January 10, 2022 By Debbie Young

2022 BMW R 18 Transcontinental Motorcycle. Photo BMW

Dick and I put over 100,000 miles on our Harleys riding across the United States and Canada. Our riding days are behind us, but as devotees, we keep an eye on the world of motorcycles. A recent piece in the Wall Street Journal caught my eye. It’s not about Harleys, but the BMW R 18 Transcontinental, which is likely as close to a Harley as will ever be built in Germany.

BMW’s First Full-Dresser Motorcycle

Stein explains why BMW felt the need to copy the Electra Glide:

THIS STEINWAY with a license plate is the 2022 BMW R 18 Transcontinental, the German company’s first American-style full-dresser motorcycle, powered by a 1.8-liter horizontally opposed engine and naked cultural appropriation.

You may wonder why? Or even, what the hell? Is the Harley-Davidson Electra Glide that good BMW felt it had to be copied? What forces have brought this dreadnought to our shores?

I can explain: BMW Group, including Motorrad, is based in Munich, capital of Bavaria, gateway to the Alps and one of the world’s most popular riding destinations. And when Motorrad executives themselves would go out to ride, what did they see? A lot of people in their key demographic—wealthy, independent, European—touring on big, slobbery Harley-Davidsons.

Visitors can even rent them, en masse, for group rides. Believe me, a peloton of Harley baggers dragging pipes around mountain hairpins is quite a sight. It makes sparks like Chinese New Year.

“Like Mounting a Bison”

Climbing aboard the Transcontinental felt to Stein like “mounting a bison.”

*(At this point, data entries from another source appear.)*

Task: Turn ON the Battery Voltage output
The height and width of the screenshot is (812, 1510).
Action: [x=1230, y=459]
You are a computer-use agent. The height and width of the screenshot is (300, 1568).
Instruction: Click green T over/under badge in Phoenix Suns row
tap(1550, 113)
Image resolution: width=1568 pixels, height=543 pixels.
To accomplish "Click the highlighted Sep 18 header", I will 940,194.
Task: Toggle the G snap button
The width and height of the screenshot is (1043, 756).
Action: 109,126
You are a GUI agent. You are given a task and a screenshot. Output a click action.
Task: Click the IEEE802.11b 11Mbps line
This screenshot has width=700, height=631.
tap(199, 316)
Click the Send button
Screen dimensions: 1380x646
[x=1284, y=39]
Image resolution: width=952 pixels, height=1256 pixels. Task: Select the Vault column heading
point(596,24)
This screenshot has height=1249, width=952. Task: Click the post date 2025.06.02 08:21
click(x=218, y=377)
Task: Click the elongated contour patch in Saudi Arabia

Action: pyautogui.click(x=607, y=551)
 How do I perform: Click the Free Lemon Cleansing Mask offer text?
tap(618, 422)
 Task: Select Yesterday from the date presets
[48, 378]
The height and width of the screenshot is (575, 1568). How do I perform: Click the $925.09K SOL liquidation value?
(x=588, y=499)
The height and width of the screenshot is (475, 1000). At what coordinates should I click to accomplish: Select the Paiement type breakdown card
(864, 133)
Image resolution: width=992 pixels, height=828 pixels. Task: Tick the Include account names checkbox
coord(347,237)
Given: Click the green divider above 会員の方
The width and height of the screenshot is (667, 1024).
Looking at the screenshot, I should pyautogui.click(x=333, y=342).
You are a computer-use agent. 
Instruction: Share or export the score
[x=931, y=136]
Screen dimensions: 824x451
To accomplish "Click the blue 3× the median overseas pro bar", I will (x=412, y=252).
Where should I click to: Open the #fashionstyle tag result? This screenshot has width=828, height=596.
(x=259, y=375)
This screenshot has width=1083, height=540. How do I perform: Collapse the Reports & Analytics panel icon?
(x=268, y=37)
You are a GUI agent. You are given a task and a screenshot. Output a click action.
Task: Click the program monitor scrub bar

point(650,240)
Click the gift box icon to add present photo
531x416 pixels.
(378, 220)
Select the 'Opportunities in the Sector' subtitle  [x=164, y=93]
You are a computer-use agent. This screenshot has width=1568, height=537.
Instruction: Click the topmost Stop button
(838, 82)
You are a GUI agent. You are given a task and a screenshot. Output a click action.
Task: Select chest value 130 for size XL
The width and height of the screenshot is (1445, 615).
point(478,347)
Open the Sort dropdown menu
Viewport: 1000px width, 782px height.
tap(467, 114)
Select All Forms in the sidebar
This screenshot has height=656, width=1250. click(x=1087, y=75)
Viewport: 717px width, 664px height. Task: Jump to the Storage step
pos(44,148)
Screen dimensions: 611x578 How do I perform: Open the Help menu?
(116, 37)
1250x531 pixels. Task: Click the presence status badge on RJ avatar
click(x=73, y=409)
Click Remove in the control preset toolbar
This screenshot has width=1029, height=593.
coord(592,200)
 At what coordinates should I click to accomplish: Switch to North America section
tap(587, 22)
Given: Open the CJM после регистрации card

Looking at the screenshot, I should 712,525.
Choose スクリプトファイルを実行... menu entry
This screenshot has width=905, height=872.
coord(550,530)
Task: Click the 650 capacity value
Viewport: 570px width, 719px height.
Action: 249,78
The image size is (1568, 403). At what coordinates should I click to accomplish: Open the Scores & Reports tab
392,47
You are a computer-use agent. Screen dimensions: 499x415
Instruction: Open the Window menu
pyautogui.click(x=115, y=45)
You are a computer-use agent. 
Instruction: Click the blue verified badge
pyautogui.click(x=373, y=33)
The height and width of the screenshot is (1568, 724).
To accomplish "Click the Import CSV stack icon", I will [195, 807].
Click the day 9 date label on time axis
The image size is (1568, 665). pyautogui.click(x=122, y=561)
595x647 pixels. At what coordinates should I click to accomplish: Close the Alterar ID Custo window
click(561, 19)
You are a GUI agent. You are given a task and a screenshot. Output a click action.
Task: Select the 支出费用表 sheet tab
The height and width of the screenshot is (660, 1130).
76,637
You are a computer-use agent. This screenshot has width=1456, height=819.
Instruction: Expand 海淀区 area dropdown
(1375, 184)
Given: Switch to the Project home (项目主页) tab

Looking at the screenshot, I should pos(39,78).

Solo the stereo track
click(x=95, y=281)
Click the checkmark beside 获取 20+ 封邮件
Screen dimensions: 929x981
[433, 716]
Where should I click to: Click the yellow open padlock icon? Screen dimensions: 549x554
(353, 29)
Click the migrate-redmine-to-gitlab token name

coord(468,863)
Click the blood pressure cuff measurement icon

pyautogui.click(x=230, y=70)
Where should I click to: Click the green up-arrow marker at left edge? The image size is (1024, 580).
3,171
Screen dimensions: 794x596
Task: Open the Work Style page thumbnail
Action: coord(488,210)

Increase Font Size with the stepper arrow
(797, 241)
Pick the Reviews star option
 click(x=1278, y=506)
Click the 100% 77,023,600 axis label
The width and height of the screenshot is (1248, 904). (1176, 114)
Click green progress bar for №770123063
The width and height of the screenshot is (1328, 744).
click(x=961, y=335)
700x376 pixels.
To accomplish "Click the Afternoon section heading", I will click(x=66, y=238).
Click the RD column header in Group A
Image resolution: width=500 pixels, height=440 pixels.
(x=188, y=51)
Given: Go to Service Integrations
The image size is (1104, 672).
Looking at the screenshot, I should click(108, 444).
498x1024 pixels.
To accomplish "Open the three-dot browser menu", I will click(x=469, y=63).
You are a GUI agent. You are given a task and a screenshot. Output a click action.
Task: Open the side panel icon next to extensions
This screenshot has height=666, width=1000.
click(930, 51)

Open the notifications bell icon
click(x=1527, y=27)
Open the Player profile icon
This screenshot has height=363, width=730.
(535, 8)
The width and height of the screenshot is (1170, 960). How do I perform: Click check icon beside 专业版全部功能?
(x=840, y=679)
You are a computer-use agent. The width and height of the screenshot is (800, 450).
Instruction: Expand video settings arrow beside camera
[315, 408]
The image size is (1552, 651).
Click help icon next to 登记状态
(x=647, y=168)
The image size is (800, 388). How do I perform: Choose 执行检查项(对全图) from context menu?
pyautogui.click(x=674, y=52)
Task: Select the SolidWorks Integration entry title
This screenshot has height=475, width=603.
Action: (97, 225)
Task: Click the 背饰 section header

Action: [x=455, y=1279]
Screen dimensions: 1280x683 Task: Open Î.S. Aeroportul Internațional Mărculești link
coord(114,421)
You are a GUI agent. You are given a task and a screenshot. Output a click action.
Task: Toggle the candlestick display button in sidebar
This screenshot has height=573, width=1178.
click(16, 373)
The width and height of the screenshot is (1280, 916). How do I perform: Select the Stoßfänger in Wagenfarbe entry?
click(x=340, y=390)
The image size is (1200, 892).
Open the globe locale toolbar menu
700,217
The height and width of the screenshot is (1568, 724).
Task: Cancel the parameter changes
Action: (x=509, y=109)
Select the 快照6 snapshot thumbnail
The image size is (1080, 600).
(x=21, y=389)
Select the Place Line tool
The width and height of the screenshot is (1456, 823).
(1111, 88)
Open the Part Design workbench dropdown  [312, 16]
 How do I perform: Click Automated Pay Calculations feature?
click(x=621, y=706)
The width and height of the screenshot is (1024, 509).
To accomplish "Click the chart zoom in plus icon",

In many ways the Transcontinental quotes chapter-and-verse from the Book of Hog, especially where the Prophet Milwaukee sayeth, “Everything shall be shiny as hell and heavy as sin.” As kitted—including the side and top luggage cases, oversize front fairing, and optional Marshall Gold Series II audio system—this long-distance tourer rolled off the delivery truck weighing 942 pounds.

I was terrified. Throwing a leg over the Conti felt like mounting a bison. When I pulled the beast upright from its kickstand position I thought I was going to blow an O-ring. I uttered the ancient Midwesterner’s chant of strength—Uftah!

I was white-knuckling all that first day. It took a week before I felt fully in command of Die Königschwein. After two weeks I felt confident enough to take my 14-year-old daughter for a ride. I even felt a teensy bit of pride in mastering what I think is, or close to, the heaviest series-production motorcycle. Ever.

It’s not that bad, really. As it gains pace above walking speed, the Conti’s ponderousness quickly evaporates. In daily traffic it exhibits surprising centeredness and controllability, in parking decks, narrow streets and the like.

Straight Shooter

Stein gives the “Conti” high marks for lane discipline, reporting that it can ride straight very well.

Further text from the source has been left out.